The problem asks us to find two specific whole numbers. These numbers must meet two conditions:
1. They are "consecutive even integers," meaning they are even numbers that follow each other in order (e.g., 2 and 4, or 10 and 12).
2. When we square each of these numbers (multiply a number by itself) and then add those two squared results, the total sum must be exactly 244.

**step2** Estimating the range of the integers

To find these integers, let's first get an idea of their size. If the sum of two squared numbers is 244, each number's square must be less than 244. If the two numbers were exactly the same, their squares would add up to 244, meaning each square would be half of 244.
$$244 \div 2 = 122$$
So, we are looking for even numbers whose squares are close to 122. Let's list some squares of whole numbers to see which ones are near 122:
$$10 \times 10 = 100$$
$$11 \times 11 = 121$$
$$12 \times 12 = 144$$
Since we are looking for even integers, and their squares are around 122, the two consecutive even integers must be around the number 11. The even integers closest to 11 are 10 and 12. This suggests that 10 and 12 could be the integers we are looking for.

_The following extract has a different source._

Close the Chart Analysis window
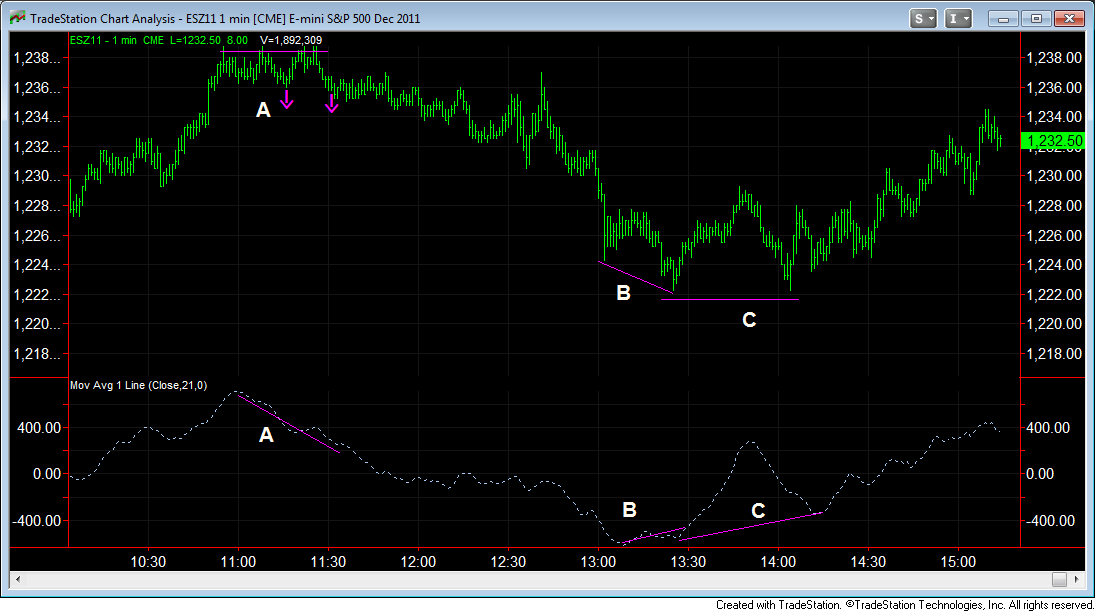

**step3** Testing the estimated integers

Let's check if 10 and 12 satisfy the conditions of the problem.
First, we find the square of the first even integer, 10:
$$10 \times 10 = 100$$
Next, we find the square of the second consecutive even integer, 12:
$$12 \times 12 = 144$$
Now, we add the squares of these two integers:
$$100 + 144 = 244$$

**step4** Stating the solution

The sum of the squares of 10 and 12 is 244, which exactly matches the sum given in the problem. Also, 10 and 12 are indeed consecutive even integers. Therefore, the two integers are 10 and 12.